I had done it this way to make it possible to add new escape sequences in a semver compatible release. But in reality, if I were to ever add new escape sequences, it use one of the ascii alpha-numeric characters, as Perl does. So I decided it was okay to forever and always give up the ability to make, e.g., `\@` mean something other than just matching a literal `@`.

`\<` and `\>` are forever and always the lone exceptions to this. It is perhaps a trap for beginners, but there are many traps in regexes, and this seemed worth it.

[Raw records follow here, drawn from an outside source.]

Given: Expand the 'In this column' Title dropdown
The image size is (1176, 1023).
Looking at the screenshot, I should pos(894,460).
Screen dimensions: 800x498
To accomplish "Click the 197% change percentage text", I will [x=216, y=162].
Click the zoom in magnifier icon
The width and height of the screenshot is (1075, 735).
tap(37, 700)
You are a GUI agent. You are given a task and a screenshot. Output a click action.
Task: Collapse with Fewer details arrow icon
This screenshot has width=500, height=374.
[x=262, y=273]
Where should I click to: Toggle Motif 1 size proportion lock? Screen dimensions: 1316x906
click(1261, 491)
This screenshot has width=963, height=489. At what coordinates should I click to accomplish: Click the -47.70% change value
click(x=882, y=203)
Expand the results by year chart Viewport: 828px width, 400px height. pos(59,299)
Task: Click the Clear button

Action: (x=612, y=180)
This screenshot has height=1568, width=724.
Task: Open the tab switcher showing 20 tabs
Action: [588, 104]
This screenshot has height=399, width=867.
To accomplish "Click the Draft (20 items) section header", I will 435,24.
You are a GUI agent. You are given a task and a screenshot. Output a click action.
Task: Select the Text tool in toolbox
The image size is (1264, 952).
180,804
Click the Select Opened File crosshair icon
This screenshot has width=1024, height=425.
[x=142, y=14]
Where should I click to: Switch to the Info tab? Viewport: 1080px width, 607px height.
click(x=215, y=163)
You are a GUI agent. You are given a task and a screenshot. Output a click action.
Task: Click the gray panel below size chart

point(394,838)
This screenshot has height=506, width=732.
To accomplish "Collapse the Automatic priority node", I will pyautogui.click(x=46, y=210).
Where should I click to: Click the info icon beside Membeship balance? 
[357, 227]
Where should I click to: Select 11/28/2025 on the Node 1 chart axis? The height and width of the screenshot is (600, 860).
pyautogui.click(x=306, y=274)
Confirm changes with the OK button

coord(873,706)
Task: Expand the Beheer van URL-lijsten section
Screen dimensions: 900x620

Note that `\b{start}` and `\b{end}` also exist and are aliases for `\<` and `\>`. The more niche `\b{start-half}` and `\b{end-half}` also exist, and those are what are used to implement the -w/--word-regexp flag. (Their semantics match GNU grep's -w/--word-regexp.) For example, `\b-2\b` will not match in `foo -2 bar` since `-` is not a word character and `\b` demands `\w` on one side and `\W` on the other. However, `rg -w -e -2` will match `-2` in `foo -2 bar`:

    $ echo 'foo -2 bar' | rg -w -e '\b-2\b'
    $ echo 'foo -2 bar' | rg -w -e -2
    foo -2 bar

xoranth 2 years ago [ - ]

> Also, \< and \> are in ripgrep 14

Isn't that inconsistent with the way Perl's regex syntax was designed? In Perl's syntax an escaped non-ASCII character is always a literal [^1], and that is guaranteed not to change.

That's nice for beginners because it saves you from having to memorize all the metacharacters. If you are in doubt you on whether something has a special meaning, you just escape it.

[^1]: https://perldoc.perl.org/perlrebackslash#The-backslash

burntsushi 2 years ago [ - ]

Ok, makes sense. And thanks for the detailed explaination about word boundaries and the hint about the --pcre flag (I hadn't realized it existed).